Joe looked at her, wanted to insist she get her things and climb back in, but he saw his growing daughter in an admirable new light.
“Then at least promise to call immediately if you need anything, okay?”
“That would be easier to do if I had a cell phone,” she said, her eyes triumphant.
“We’ll talk about it later,” Joe said, sighing.
Arlen appeared at a window on the second floor of the main house holding a telephone. He leaned out of the window, and gestured a thumbs-up to Joe.
“What’s that about?” Sheridan asked.
“Hank,” Joe said.
JOE SLOWED AS he cruised by Wyatt’s chicken coop. The place looked dark and buttoned down, the window curtains pulled tight.
His cell phone burred and he plucked it from its mount on the dash and said, “Joe Pickett.”
“Hold for Director Pope,” said Pope’s administrative assistant.
Joe smiled. That hadn’t taken long.
“Pickett,” Pope said brusquely, “I want you to proceed with that 800-POACHER tip as soon as possible.”
“Gee,” Joe said, “what’s the hurry?”
Silence. Joe could imagine Pope gritting his teeth, having just concluded his call from Arlen.
“Just get right on it,” Pope said.
“It’ll have to wait until tomorrow.”
“What do you mean it will have to wait?”
“I’ve got to get home and write up my daily report,” Joe said. “My supervisor demands it by five P.M.”
“Oh, for God’s sake . . .”
“And you need to get me a new truck. This thing is ready to fall apart,” Joe said, looking at the temperature gauge, which was in the red. “I don’t think it’ll last the month.”
“Another truck!” he said, as if Joe were asking Pope to pay for it out of his own pocket instead of simply assigning another from the fleet. “We’ve had this discussion, I believe. You’ve damaged more government property than any other single game warden in the state, as you know. The damage case file we’ve got on you is . . .”
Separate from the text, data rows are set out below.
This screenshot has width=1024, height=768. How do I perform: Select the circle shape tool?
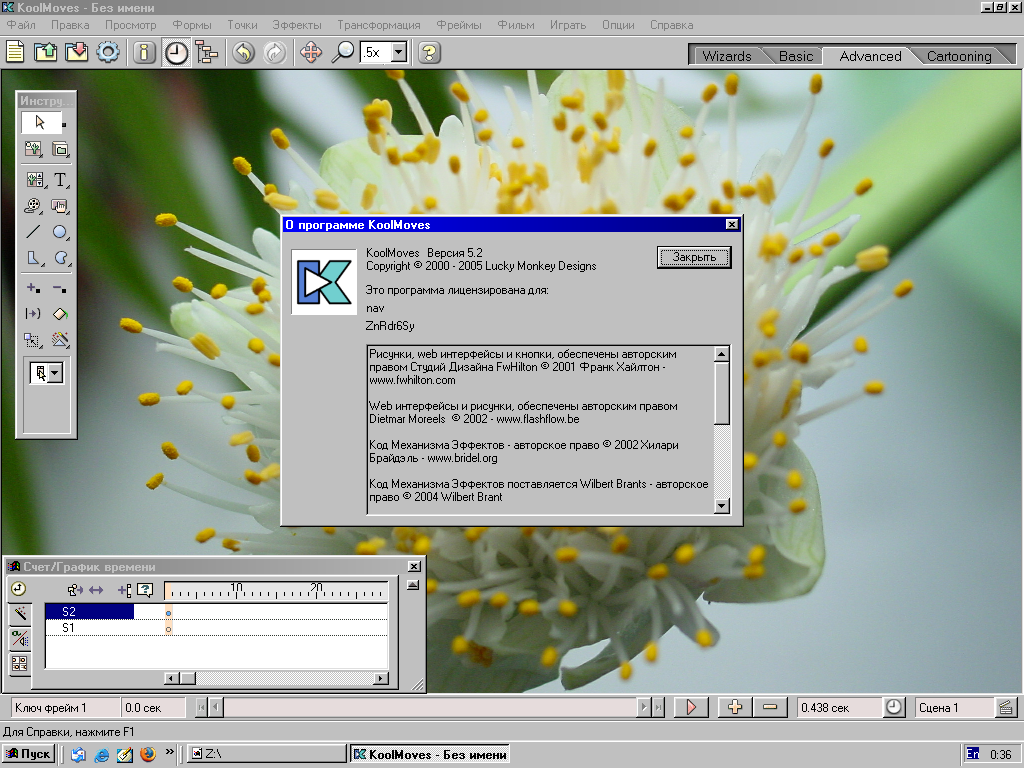60,232
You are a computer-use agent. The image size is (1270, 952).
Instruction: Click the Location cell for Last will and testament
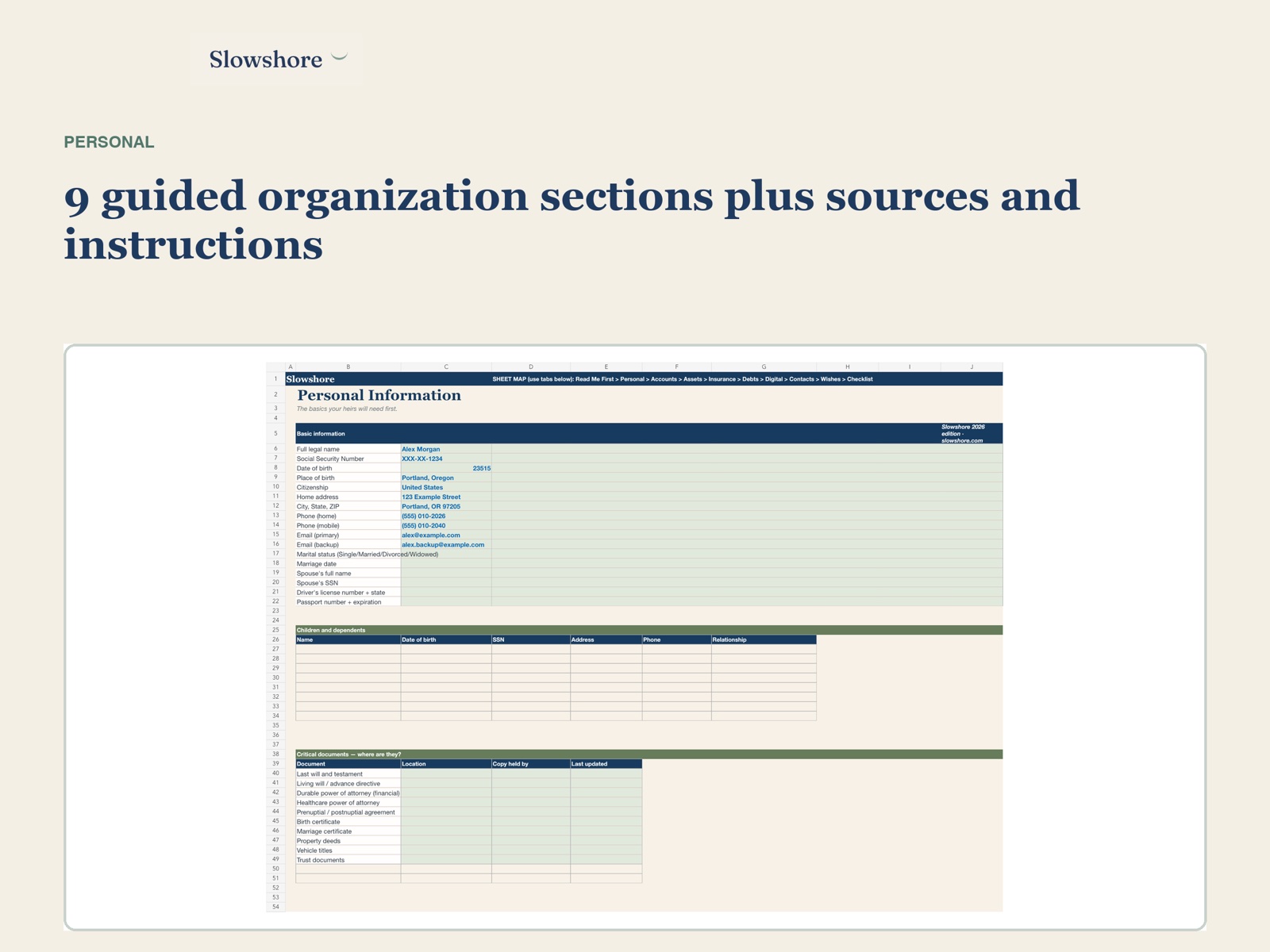(446, 774)
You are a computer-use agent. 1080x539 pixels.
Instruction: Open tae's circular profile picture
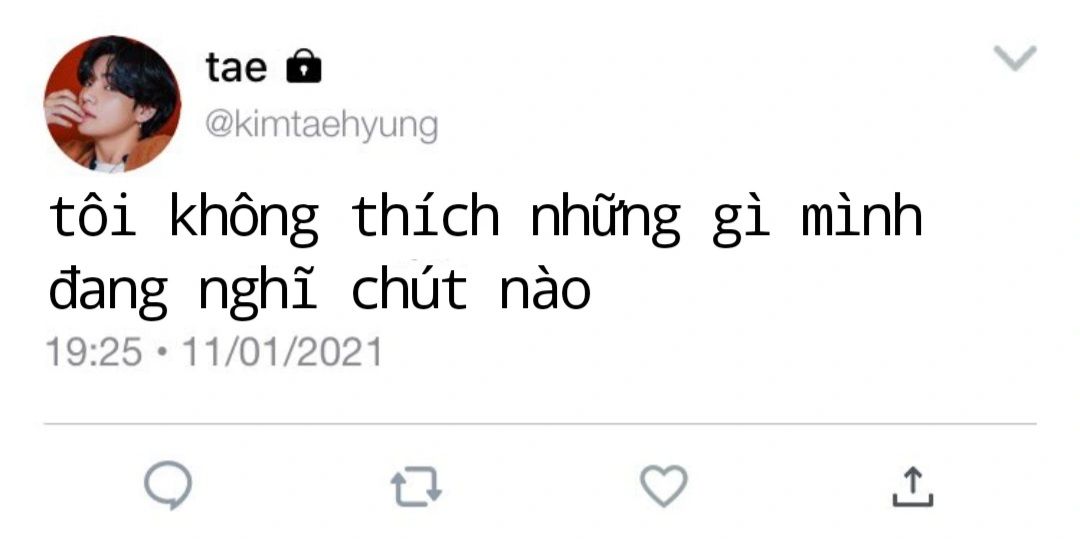point(112,104)
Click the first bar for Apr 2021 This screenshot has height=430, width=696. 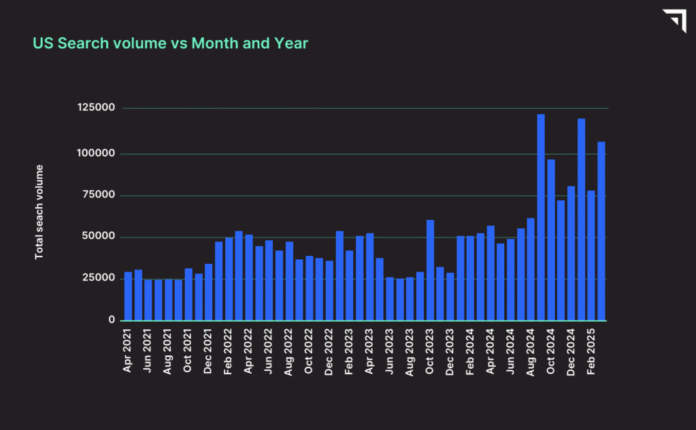pyautogui.click(x=128, y=296)
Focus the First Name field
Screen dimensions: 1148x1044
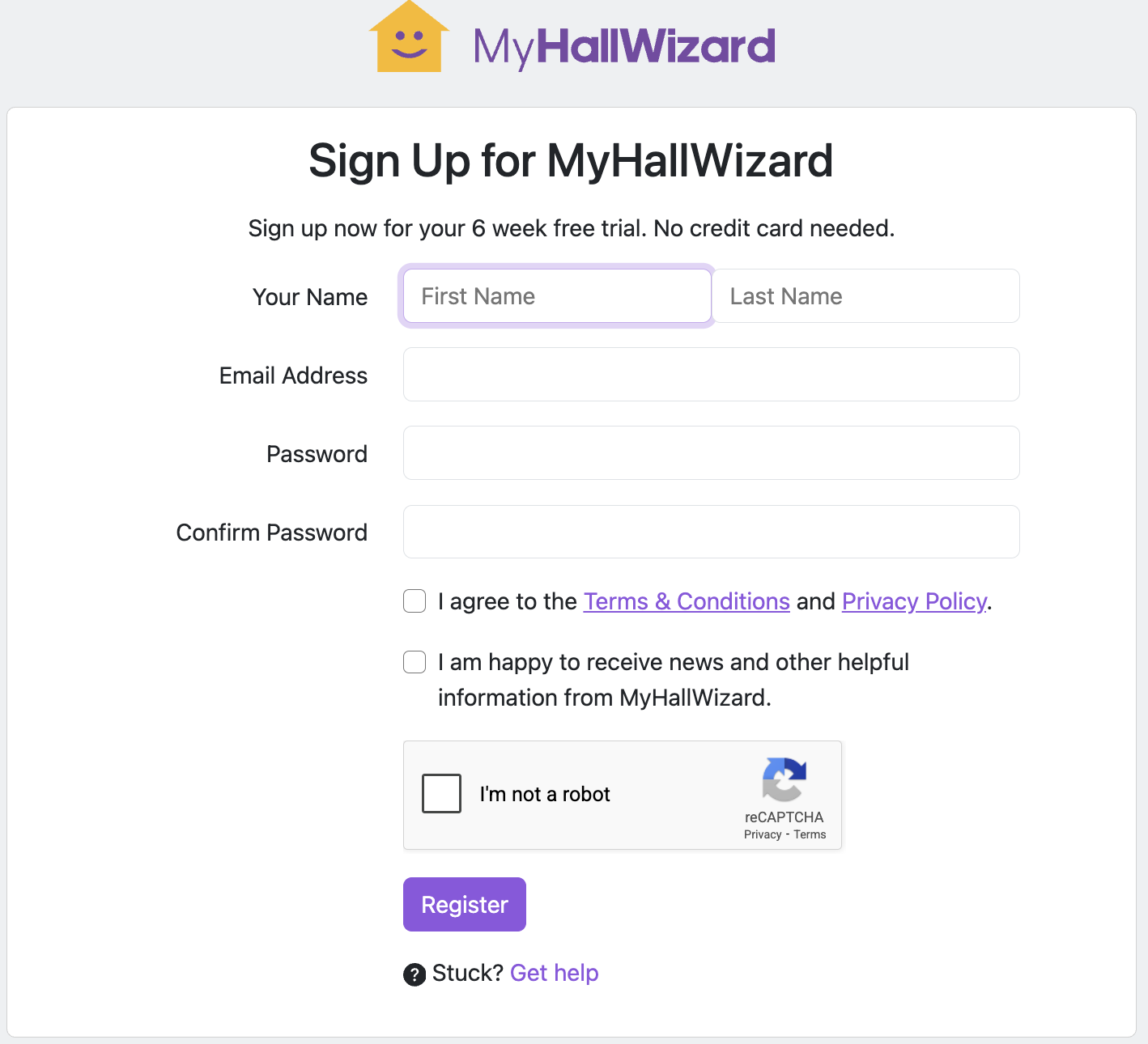click(557, 296)
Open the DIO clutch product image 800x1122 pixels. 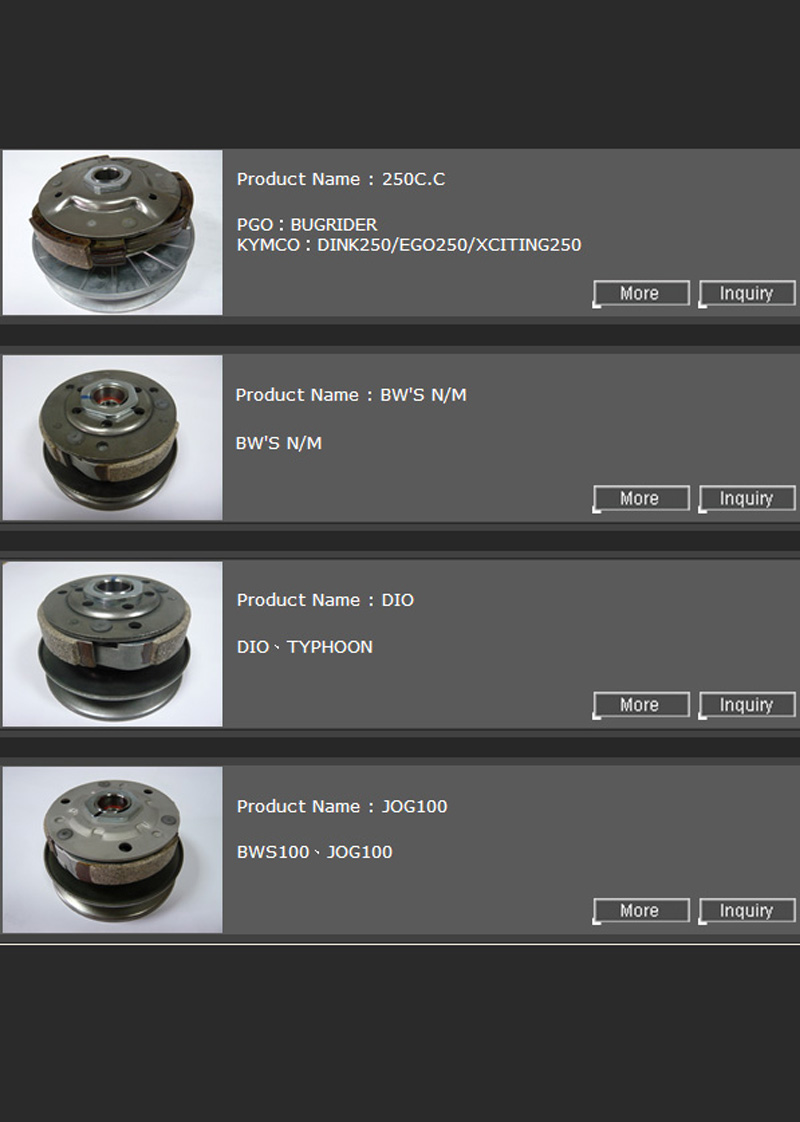112,644
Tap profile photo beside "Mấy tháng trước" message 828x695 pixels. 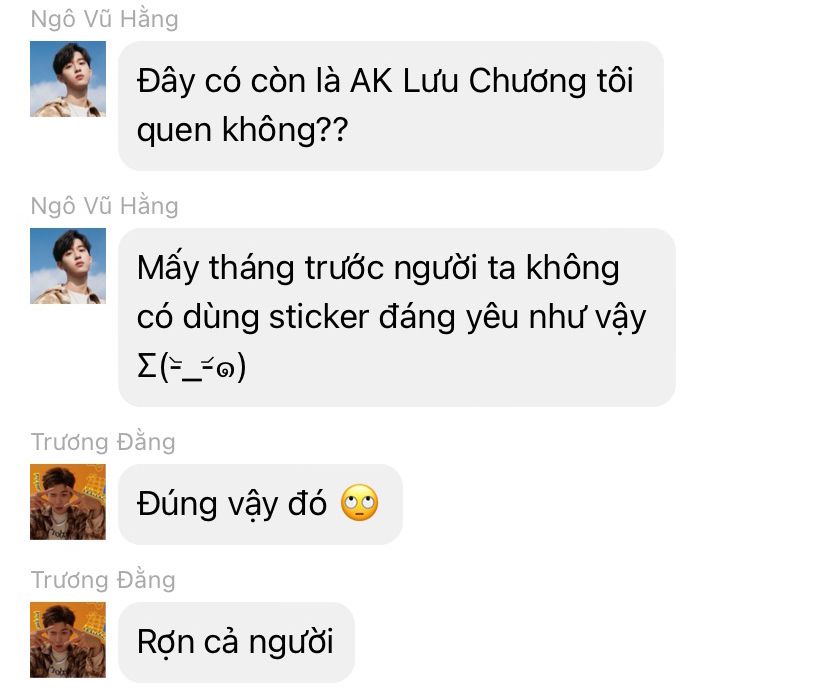pos(68,266)
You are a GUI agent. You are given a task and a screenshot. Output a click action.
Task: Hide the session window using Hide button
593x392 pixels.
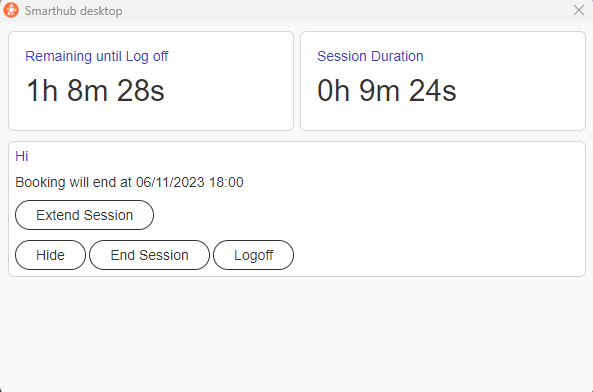coord(50,255)
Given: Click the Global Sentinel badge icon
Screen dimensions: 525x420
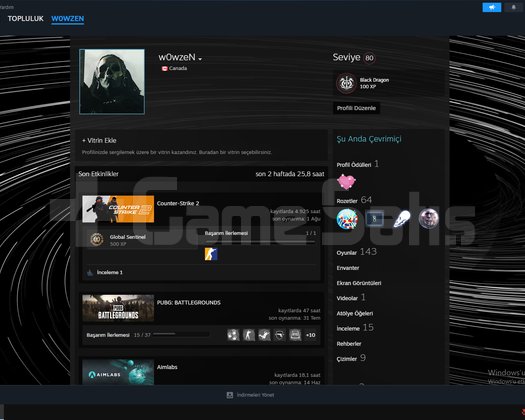Looking at the screenshot, I should (96, 239).
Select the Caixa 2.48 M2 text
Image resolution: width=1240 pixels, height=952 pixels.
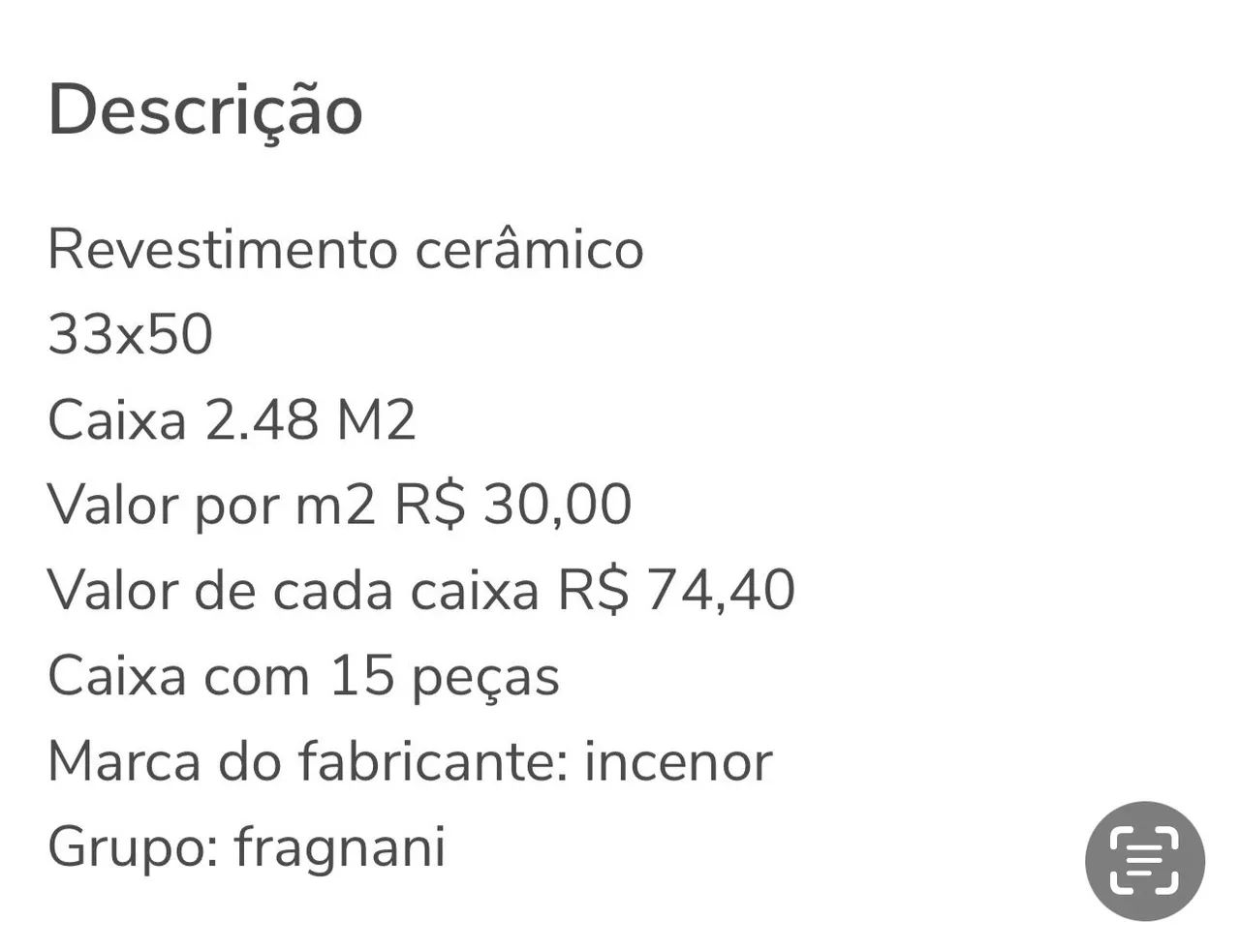pyautogui.click(x=232, y=419)
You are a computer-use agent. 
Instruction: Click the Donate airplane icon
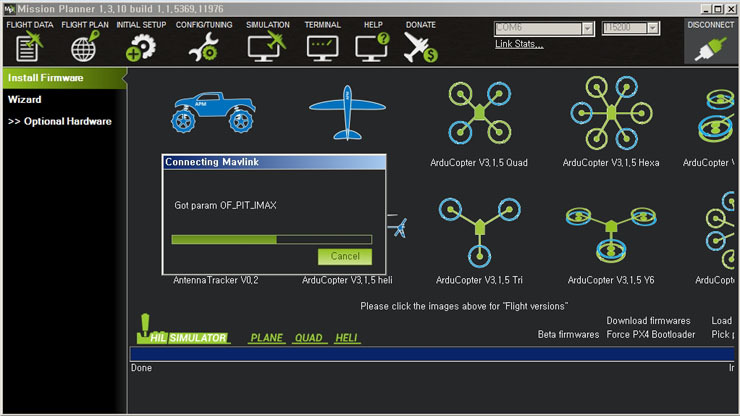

“I can’t hear you. You’re breaking up,” Joe said, tapping the phone against the side of his head before punching off.
His visit to Hank would need to wait, Joe said to himself, until his daughter was off the Thunderhead Ranch.
14
THE WORD THAT POPPED INTO SHERIDAN PICKETT’S mind that evening, as the Scarletts sat down to dinner in the old dining room of the main ranch house, was Gothic. Ranch Gothic. Not the ki
nd of Gothic she was used to, like those black-clad Goths in school who painted their nails and lips black and looked amazingly silly in P.E., but the older definition of Gothic, the kind she’d read about in novels. Until now, that definition had always been beyond her grasp, because she’d never encountered it. She never thought there was anyplace in Wyoming ancient enough or sinister enough to be considered Gothic. Until now. An image of Miss Havisham from Great Expectations wearing her wedding dress and riding a horse across the meadow outside popped into Sheridan’s head. She almost giggled at the thought but she was too on edge.
A ROILING BUT invisible cloud seemed to hang in the air of the dining room and throughout the house. She imagined the cloud to be made up of violent past emotions. The whole place, she thought, could use a good airing out.
The décor within the main ranch house had obviously not been changed—simply added onto—since it was built. The walls and wallpaper were dark and the trim ornate, the cornices were hand carved, each doorway a custom lark of intricate woodwork. Ancient wagon-wheel chandeliers hung from high ceilings on rough chains. The kitchen was big enough that when the cast-iron cookstoves were replaced by modern ovens there was no need to throw the old ones out. The dining room and sitting room were close and stuffy, with old paintings on the wall of Wyoming and Scottish landscapes. Sheridan had found herself staring at an entire wall of framed black-and-white photographs in the living room.